▸ Instructions for the task: Reproduce the stretch of records from the line containing "Where should I click to: Start" through the line containing "Looking at the", with both of those lines included.

>>>

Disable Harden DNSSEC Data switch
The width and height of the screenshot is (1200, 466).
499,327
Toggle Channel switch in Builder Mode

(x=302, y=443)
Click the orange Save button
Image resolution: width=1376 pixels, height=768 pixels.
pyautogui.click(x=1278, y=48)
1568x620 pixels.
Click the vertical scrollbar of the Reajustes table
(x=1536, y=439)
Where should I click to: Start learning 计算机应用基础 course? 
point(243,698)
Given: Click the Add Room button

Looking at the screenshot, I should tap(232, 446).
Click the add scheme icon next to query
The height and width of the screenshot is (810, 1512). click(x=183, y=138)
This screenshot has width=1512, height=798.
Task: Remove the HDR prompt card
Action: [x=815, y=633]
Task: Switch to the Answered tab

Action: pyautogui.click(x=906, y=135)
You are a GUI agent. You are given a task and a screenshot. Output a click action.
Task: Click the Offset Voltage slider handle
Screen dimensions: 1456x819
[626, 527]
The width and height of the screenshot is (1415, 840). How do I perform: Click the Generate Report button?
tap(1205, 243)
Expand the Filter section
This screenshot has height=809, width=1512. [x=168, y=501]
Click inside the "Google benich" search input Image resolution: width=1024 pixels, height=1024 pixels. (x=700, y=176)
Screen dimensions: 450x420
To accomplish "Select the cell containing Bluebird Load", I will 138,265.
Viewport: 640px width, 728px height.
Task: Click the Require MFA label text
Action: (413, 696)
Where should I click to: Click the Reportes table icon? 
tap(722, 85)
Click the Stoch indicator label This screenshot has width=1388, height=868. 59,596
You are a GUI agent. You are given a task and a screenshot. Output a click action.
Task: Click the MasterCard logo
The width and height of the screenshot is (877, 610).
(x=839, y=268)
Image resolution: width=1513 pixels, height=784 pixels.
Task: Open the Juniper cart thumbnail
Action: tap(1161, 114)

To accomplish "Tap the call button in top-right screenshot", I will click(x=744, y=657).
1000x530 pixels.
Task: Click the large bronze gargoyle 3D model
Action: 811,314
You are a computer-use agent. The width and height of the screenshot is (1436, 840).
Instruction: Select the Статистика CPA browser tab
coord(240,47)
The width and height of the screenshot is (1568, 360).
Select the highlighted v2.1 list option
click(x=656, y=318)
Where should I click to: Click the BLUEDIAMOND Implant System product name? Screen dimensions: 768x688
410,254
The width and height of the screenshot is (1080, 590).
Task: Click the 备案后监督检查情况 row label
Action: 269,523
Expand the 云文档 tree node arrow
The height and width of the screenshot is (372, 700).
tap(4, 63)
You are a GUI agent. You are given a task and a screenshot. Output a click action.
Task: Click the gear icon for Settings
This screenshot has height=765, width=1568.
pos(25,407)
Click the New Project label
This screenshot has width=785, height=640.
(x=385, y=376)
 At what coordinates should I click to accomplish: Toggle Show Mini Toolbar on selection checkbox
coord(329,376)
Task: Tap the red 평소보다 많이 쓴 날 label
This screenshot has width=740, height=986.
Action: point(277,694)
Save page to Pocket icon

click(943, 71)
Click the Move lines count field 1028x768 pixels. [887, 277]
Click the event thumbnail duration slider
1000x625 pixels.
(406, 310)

<<<

▸ Answer to this exercise:
Where should I click to: Start learning 计算机应用基础 course? 
point(243,698)
Given: Click the Add Room button

Looking at the screenshot, I should tap(232, 446).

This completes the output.